Exactly the lines from the one with "Enable the 圆角 (fillet) checkbox" through the end of the records below are to be output, the first and last included, and no others.

Records from a collection
^^^^^^^^^^^^^^^^

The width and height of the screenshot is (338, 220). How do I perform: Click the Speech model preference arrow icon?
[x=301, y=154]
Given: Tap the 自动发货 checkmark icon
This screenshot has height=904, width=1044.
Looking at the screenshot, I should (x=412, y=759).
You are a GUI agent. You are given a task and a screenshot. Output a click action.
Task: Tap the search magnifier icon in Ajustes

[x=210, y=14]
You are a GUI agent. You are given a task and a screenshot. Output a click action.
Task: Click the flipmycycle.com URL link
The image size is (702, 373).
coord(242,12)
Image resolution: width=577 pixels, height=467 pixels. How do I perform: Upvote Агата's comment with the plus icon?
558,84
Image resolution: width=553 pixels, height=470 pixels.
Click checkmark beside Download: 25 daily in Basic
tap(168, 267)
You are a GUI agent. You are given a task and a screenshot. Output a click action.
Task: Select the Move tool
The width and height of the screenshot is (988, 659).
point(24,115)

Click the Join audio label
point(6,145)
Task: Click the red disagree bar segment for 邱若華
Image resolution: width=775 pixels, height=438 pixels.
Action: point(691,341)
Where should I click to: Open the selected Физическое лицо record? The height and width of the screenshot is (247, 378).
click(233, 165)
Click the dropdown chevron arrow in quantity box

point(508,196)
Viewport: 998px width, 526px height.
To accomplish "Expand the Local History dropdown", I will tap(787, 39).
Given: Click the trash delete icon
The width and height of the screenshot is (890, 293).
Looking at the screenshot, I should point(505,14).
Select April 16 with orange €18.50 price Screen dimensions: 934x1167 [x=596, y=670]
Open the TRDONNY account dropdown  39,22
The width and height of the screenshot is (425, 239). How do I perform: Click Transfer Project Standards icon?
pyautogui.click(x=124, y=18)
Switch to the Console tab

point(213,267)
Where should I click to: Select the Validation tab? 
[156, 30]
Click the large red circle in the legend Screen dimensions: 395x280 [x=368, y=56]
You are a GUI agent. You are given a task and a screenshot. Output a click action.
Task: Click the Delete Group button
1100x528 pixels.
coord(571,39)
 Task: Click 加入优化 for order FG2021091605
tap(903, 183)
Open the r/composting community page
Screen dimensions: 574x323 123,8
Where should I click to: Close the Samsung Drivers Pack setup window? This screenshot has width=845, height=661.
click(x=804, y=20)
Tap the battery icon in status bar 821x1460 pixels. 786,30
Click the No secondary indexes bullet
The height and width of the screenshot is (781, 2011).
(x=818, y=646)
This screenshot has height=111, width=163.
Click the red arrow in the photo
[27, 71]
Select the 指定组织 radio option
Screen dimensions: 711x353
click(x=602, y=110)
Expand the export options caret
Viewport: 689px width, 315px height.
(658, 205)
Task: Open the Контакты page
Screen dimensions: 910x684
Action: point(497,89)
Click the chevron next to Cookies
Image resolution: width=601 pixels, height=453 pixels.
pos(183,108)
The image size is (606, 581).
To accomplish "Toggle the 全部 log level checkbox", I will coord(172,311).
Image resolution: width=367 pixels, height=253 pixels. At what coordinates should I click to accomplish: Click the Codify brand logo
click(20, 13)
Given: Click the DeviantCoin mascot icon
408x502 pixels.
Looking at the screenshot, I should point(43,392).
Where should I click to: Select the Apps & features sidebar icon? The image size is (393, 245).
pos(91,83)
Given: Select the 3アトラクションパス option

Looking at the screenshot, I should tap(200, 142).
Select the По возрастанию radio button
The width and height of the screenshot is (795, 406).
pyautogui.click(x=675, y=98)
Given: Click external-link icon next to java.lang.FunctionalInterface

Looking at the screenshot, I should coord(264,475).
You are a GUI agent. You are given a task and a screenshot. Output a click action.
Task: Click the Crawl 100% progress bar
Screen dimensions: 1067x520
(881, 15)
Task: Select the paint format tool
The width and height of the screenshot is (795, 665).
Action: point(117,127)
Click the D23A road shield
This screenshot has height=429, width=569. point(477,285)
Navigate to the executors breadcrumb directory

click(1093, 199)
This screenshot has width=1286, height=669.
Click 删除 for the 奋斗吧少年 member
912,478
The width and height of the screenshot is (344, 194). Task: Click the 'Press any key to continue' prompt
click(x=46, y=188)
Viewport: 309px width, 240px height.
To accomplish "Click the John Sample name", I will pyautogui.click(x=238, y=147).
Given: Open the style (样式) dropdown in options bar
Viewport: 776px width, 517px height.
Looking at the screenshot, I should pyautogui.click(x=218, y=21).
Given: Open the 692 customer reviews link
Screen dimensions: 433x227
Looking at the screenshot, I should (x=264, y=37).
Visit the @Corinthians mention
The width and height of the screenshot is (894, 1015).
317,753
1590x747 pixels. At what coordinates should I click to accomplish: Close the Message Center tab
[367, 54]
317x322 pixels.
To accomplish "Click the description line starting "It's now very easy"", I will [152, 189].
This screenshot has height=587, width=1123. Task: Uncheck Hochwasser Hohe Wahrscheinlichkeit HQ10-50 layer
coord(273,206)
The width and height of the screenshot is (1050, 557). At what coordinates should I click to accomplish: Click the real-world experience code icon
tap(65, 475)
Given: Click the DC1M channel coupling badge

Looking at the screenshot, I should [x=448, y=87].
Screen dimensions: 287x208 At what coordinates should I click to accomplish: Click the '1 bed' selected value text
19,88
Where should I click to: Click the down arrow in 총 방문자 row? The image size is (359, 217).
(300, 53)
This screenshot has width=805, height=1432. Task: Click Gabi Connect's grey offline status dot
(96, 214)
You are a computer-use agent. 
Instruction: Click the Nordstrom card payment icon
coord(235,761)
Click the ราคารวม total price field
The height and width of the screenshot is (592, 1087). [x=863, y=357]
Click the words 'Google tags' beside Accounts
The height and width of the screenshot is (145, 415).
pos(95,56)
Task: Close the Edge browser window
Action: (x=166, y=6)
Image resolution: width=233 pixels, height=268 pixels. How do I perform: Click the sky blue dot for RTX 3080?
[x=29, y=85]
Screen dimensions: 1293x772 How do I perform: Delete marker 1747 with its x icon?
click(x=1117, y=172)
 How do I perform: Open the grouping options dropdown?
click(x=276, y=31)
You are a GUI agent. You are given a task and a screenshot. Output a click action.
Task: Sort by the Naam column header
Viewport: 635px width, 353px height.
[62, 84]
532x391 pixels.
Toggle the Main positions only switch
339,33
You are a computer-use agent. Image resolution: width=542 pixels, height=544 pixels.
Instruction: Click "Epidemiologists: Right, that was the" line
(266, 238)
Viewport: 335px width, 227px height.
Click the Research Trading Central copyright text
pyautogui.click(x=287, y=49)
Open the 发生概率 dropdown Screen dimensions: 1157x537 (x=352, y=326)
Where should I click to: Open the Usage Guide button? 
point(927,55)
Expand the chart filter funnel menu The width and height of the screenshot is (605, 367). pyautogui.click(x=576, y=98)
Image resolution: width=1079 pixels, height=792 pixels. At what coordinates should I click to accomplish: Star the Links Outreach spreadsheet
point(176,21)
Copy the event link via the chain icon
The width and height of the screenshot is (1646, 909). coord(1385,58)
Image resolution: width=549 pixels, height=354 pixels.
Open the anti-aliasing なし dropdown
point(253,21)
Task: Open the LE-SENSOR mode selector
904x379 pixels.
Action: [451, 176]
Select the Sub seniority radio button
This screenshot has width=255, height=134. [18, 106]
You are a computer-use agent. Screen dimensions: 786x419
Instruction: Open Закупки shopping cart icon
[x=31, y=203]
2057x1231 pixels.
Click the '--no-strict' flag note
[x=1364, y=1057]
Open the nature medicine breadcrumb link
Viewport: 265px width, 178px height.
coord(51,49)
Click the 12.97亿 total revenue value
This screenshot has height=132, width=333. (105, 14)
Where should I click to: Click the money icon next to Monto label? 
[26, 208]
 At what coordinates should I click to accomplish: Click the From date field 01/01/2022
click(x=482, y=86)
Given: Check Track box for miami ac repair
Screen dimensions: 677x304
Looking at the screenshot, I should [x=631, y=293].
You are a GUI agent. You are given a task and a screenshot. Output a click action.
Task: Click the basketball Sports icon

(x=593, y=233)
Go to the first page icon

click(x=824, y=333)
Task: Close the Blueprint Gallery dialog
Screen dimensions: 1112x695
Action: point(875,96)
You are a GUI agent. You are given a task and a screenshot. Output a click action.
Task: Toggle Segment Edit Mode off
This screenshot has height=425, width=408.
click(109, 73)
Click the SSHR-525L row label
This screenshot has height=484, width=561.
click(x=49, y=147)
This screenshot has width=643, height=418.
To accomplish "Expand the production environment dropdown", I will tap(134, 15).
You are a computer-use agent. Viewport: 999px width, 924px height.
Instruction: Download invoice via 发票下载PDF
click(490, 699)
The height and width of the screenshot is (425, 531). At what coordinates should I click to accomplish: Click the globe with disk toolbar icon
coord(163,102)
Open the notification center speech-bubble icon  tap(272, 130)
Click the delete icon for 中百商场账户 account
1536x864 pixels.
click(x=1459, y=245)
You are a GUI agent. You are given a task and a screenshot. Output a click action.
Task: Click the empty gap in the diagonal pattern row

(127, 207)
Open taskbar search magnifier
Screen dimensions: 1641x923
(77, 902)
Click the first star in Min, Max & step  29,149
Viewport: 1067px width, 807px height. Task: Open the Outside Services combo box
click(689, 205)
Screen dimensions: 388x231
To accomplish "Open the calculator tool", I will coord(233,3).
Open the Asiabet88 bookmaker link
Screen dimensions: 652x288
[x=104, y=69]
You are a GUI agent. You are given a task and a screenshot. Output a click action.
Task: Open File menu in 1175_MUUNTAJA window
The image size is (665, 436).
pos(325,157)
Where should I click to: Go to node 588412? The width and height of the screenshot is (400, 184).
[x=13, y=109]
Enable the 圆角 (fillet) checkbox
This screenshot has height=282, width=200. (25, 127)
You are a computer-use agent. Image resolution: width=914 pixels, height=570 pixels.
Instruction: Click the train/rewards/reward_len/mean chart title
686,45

^^^^^^^^^^^^^^^^

• [WRITTEN ANSWER]:
Enable the 圆角 (fillet) checkbox
This screenshot has height=282, width=200. (25, 127)
You are a computer-use agent. Image resolution: width=914 pixels, height=570 pixels.
Instruction: Click the train/rewards/reward_len/mean chart title
686,45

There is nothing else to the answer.